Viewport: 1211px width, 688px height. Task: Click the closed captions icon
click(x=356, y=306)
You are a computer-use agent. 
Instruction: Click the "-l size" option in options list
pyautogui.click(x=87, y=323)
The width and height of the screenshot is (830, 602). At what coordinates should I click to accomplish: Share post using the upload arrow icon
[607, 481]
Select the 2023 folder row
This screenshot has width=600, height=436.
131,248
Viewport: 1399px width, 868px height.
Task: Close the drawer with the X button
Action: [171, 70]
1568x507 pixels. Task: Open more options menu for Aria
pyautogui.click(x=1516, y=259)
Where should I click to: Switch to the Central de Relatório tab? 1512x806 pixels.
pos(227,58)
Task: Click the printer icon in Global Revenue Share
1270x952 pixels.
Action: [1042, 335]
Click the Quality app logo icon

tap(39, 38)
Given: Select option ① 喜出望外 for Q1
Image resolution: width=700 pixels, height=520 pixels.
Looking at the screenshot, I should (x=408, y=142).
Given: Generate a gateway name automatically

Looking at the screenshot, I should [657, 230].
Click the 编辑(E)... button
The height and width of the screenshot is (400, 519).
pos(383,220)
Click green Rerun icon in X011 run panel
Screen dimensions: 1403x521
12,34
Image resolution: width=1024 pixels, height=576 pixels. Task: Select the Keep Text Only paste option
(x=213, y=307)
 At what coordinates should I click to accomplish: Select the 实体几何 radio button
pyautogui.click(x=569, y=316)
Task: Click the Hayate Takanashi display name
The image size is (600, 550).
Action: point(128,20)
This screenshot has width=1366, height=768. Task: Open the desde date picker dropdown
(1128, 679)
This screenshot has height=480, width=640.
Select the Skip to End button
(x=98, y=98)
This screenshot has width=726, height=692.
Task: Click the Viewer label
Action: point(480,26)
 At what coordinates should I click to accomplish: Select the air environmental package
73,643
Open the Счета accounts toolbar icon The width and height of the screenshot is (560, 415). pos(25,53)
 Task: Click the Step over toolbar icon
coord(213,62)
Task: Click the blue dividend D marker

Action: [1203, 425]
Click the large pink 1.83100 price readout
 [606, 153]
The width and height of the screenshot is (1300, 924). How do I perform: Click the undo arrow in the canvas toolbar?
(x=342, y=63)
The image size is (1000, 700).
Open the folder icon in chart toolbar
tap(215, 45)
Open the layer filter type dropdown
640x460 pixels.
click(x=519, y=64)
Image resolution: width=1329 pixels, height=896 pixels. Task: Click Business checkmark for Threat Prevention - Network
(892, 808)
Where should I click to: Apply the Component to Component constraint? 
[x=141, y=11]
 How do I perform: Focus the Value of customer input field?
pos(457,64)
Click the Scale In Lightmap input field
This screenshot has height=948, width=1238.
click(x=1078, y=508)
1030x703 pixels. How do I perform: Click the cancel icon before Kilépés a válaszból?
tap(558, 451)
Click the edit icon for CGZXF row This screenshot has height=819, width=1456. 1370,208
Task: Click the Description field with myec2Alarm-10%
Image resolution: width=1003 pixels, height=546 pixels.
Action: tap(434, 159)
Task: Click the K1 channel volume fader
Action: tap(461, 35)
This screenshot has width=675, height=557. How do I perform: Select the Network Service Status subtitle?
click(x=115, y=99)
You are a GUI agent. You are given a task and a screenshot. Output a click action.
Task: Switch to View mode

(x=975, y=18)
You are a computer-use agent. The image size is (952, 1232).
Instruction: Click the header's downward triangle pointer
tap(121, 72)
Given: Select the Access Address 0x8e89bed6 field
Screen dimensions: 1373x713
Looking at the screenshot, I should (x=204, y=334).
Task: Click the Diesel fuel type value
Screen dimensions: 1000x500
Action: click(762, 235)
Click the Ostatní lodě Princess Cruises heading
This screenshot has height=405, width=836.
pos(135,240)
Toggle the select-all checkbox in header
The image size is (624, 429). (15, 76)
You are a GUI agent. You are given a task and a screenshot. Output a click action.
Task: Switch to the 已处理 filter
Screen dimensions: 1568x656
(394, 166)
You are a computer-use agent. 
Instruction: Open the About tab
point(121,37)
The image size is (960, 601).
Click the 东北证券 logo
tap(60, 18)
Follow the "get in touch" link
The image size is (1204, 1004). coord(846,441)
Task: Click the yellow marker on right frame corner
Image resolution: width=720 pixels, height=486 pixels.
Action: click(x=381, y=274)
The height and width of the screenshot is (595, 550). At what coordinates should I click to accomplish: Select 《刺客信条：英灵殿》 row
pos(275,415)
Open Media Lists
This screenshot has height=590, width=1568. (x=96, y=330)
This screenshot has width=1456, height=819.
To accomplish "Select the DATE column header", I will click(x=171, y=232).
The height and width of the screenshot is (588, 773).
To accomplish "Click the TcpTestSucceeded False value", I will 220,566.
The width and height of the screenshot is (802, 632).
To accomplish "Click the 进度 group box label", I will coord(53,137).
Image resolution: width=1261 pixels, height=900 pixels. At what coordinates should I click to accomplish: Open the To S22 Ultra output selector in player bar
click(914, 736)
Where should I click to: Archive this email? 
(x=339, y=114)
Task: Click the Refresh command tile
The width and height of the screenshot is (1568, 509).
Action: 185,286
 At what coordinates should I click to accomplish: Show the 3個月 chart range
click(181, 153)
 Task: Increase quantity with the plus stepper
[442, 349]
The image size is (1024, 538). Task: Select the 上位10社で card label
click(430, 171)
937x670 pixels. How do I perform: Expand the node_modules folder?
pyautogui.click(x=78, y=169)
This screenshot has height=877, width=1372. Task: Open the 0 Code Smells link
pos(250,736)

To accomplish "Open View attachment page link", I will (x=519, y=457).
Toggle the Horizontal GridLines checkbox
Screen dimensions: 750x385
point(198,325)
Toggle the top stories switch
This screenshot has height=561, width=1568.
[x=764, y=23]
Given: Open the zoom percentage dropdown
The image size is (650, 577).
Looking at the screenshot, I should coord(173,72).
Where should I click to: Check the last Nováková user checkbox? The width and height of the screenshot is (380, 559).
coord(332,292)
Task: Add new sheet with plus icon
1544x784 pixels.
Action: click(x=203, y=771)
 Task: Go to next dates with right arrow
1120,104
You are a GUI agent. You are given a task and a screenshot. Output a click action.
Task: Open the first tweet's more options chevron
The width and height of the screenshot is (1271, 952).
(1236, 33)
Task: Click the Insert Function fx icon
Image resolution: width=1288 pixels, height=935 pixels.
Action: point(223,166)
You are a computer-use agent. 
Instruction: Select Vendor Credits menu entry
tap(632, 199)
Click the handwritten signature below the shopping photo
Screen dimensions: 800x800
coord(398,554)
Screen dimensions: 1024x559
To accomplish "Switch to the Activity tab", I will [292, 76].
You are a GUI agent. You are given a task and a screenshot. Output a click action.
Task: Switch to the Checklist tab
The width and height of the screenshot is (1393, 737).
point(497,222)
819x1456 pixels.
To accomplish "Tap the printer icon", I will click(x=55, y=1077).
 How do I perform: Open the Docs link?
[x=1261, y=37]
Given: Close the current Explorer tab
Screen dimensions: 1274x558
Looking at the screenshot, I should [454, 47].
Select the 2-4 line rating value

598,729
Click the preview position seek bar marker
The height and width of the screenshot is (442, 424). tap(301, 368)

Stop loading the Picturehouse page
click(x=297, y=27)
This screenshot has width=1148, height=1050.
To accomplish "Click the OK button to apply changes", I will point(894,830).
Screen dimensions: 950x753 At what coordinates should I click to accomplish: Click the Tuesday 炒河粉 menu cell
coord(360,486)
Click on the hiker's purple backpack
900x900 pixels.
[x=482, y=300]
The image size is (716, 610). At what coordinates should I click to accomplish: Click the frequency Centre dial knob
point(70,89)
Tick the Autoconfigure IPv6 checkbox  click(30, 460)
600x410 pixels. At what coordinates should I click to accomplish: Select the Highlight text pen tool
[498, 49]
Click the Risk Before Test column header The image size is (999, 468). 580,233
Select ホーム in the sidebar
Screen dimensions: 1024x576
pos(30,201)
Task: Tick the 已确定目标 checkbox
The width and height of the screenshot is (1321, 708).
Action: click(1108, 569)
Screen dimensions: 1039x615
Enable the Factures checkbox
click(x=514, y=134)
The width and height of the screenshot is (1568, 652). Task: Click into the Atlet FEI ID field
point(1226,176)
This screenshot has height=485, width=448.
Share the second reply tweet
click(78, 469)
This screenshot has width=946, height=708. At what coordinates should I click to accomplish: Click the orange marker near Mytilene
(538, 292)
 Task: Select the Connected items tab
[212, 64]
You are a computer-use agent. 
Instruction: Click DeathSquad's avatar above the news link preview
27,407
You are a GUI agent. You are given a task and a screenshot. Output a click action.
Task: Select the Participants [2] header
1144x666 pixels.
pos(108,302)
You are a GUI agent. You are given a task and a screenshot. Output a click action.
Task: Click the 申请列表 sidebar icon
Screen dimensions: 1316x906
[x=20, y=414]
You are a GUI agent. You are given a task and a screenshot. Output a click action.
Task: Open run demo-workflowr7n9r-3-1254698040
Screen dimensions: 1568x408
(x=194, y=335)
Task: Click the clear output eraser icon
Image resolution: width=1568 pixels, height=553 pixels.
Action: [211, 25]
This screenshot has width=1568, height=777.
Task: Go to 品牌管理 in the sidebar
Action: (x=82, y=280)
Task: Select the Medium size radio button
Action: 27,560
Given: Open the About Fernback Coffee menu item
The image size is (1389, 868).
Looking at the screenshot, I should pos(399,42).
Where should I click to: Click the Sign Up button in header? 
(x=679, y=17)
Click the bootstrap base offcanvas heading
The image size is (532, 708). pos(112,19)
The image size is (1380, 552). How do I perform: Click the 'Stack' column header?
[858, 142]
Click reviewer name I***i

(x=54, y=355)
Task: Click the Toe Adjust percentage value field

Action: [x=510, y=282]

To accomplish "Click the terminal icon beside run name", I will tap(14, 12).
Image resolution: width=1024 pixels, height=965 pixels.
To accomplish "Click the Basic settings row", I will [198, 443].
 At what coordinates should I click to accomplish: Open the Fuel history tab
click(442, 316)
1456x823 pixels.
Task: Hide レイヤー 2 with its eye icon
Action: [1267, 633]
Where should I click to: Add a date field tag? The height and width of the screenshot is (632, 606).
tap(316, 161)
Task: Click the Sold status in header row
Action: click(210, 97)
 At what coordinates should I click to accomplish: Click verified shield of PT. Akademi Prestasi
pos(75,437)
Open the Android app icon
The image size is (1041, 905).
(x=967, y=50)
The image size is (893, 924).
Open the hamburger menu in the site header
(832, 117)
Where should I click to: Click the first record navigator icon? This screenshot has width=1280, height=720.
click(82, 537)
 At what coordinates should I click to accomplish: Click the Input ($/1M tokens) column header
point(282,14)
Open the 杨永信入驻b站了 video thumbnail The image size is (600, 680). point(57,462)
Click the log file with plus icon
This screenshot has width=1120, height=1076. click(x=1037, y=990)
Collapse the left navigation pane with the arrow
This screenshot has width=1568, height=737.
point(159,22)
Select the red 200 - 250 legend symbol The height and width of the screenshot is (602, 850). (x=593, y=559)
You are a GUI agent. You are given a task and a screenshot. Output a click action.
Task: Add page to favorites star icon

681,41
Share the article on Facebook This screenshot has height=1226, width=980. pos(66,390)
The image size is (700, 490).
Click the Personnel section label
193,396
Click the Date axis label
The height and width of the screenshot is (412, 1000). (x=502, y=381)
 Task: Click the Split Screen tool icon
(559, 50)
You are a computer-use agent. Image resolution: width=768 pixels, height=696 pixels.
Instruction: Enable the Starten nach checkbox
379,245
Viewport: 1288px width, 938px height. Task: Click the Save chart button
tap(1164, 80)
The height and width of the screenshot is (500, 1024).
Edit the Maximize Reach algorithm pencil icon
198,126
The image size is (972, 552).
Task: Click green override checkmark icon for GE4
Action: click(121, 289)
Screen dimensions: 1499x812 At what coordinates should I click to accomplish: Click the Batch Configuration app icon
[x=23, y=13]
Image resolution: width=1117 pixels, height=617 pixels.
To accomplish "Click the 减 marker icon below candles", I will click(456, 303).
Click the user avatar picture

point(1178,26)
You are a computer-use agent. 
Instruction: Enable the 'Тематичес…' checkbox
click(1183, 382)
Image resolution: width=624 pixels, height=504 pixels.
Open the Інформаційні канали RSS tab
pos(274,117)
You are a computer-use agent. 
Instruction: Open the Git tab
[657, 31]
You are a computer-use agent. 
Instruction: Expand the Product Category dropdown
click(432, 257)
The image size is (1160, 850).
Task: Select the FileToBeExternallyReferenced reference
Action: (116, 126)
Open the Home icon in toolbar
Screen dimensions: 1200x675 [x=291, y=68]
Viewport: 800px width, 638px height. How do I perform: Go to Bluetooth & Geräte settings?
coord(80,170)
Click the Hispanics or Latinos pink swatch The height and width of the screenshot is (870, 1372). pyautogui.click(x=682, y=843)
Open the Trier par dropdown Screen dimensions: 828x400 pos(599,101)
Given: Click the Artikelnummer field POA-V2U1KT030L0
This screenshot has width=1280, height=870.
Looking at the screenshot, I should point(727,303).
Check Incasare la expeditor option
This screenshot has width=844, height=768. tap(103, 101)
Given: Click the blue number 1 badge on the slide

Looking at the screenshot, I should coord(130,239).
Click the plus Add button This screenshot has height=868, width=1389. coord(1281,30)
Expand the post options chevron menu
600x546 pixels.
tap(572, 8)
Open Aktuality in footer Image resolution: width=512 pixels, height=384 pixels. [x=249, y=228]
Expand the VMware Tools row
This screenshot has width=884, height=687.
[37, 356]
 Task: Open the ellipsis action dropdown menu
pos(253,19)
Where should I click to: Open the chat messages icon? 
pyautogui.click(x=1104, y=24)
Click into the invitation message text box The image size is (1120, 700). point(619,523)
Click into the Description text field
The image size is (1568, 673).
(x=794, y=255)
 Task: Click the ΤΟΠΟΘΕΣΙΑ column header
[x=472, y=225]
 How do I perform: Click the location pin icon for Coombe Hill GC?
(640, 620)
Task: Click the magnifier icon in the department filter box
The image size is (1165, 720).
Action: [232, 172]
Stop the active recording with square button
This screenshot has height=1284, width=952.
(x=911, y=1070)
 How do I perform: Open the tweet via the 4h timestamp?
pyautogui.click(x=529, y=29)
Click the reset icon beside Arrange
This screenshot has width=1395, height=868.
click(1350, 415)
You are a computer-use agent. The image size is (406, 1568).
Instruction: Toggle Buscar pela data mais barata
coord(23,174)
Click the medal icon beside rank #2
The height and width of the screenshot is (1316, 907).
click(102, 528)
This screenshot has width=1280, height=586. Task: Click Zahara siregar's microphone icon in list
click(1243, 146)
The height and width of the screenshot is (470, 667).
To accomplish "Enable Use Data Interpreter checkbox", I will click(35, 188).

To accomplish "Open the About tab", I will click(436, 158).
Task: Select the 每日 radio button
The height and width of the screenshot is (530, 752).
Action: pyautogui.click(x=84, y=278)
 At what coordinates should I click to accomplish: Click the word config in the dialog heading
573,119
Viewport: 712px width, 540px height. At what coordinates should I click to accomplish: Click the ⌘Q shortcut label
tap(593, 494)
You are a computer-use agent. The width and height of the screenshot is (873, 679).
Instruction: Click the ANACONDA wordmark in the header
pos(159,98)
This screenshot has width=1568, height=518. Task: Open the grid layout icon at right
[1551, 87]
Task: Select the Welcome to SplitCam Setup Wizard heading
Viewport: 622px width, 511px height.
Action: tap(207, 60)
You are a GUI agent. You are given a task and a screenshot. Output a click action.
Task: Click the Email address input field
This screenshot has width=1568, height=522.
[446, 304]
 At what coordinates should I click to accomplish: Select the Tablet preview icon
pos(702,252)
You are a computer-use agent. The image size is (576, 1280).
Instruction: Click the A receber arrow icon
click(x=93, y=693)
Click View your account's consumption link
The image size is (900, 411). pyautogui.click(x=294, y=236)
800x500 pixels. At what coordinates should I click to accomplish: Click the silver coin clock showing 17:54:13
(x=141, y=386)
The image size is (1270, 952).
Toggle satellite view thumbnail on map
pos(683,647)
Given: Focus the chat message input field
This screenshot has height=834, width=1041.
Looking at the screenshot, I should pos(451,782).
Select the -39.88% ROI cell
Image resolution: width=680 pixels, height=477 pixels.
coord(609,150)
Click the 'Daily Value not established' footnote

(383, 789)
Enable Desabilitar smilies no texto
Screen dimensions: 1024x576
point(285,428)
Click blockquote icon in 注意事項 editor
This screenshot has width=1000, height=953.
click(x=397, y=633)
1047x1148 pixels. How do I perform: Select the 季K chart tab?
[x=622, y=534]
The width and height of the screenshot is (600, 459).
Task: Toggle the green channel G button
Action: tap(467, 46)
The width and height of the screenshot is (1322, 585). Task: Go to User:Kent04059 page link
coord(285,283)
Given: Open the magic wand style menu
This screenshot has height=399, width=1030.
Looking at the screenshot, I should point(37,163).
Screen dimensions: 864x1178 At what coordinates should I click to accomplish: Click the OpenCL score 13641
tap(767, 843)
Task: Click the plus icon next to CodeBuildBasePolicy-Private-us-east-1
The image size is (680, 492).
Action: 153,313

» **Requirement**
Reproduce the entries exactly, but only from their first line to the line holding "Click green Rerun icon in X011 run panel", with that last line kept.

» **Task solution**
Viewport: 1211px width, 688px height. Task: Click the closed captions icon
click(x=356, y=306)
You are a computer-use agent. 
Instruction: Click the "-l size" option in options list
pyautogui.click(x=87, y=323)
The width and height of the screenshot is (830, 602). At what coordinates should I click to accomplish: Share post using the upload arrow icon
[607, 481]
Select the 2023 folder row
This screenshot has width=600, height=436.
131,248
Viewport: 1399px width, 868px height.
Task: Close the drawer with the X button
Action: [171, 70]
1568x507 pixels. Task: Open more options menu for Aria
pyautogui.click(x=1516, y=259)
Where should I click to: Switch to the Central de Relatório tab? 1512x806 pixels.
pos(227,58)
Task: Click the printer icon in Global Revenue Share
1270x952 pixels.
Action: [1042, 335]
Click the Quality app logo icon

tap(39, 38)
Given: Select option ① 喜出望外 for Q1
Image resolution: width=700 pixels, height=520 pixels.
Looking at the screenshot, I should (x=408, y=142).
Given: Generate a gateway name automatically

Looking at the screenshot, I should [657, 230].
Click the 编辑(E)... button
The height and width of the screenshot is (400, 519).
pos(383,220)
Click green Rerun icon in X011 run panel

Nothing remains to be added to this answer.